Significance and Claims
The paper claims that this work provides a concrete roadmap for quantifying performance in targeted, context-sensitive regimes rather than relying on uniform global averages. The primary significance lies in:

1. Diagnostic Capability: The framework serves as a robust diagnostic tool for next-generation fast simulation pipelines, capable of identifying "hot spots" of systematic degradation.
2. HL-LHC Readiness: The approach offers a path toward improving the overall framework robustness and precision required for future High-Luminosity LHC physics, where non-bulk regions are critical for new particle searches.

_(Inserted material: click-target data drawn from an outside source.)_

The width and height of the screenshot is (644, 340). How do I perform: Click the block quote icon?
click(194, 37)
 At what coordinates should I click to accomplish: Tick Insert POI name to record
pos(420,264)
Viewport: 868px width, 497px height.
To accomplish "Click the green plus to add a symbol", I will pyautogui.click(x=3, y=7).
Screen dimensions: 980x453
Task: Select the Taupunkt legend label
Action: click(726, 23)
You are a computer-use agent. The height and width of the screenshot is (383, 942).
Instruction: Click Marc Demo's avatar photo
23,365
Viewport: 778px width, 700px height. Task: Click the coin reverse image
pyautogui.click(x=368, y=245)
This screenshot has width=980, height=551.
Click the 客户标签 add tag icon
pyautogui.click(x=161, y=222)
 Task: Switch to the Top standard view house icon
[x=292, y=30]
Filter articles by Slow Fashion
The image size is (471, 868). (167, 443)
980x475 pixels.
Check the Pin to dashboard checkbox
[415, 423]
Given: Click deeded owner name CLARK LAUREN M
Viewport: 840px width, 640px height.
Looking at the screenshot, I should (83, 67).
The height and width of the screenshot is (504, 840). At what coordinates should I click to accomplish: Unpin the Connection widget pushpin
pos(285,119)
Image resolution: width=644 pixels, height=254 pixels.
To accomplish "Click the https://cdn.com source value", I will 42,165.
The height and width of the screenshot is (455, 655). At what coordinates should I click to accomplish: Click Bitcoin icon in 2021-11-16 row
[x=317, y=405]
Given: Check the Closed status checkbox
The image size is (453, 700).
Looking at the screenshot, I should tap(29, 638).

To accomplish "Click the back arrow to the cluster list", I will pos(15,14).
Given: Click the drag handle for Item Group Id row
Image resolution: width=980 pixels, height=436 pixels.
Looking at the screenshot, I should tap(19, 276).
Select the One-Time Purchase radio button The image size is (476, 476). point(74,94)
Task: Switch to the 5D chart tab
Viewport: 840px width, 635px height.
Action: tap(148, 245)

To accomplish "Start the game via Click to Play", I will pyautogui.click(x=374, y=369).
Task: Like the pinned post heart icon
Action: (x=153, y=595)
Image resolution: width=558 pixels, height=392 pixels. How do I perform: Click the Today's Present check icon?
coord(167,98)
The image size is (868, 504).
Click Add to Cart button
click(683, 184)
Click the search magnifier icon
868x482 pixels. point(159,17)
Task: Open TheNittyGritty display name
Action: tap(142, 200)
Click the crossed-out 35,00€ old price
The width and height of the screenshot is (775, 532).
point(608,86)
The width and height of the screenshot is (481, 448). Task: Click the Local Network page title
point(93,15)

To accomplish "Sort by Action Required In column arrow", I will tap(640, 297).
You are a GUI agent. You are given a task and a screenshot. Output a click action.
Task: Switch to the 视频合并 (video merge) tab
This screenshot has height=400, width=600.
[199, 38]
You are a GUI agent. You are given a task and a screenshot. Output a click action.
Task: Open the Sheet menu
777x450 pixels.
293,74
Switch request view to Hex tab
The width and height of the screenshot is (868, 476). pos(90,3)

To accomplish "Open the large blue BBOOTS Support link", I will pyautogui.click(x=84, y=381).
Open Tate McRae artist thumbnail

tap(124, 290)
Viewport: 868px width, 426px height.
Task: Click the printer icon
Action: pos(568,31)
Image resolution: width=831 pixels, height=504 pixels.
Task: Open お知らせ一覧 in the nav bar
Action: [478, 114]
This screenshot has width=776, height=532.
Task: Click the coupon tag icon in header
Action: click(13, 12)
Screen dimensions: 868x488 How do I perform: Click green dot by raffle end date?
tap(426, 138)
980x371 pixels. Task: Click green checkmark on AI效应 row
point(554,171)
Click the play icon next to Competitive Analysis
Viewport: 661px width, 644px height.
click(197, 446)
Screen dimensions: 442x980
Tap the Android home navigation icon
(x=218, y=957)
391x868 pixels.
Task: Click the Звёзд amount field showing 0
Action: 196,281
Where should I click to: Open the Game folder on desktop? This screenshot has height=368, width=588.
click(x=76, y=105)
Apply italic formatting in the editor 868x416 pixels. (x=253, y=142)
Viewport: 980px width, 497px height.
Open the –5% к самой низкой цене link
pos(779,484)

3. Methodological Shift: It advocates for a shift from global average performance metrics to targeted calibration within non-robust kinematic regions.
4. Future Utility: While the current work is limited to HEP, the authors note that the logic of "context-aware stress testing" is directly applicable to Medical Imaging (e.g., MRI or CT), where variables like Signal-to-Noise Ratio (SNR) and tissue density could replace $H_T$ and invariant mass to minimize diagnostic misclassification. This extension is identified as a direction for future work.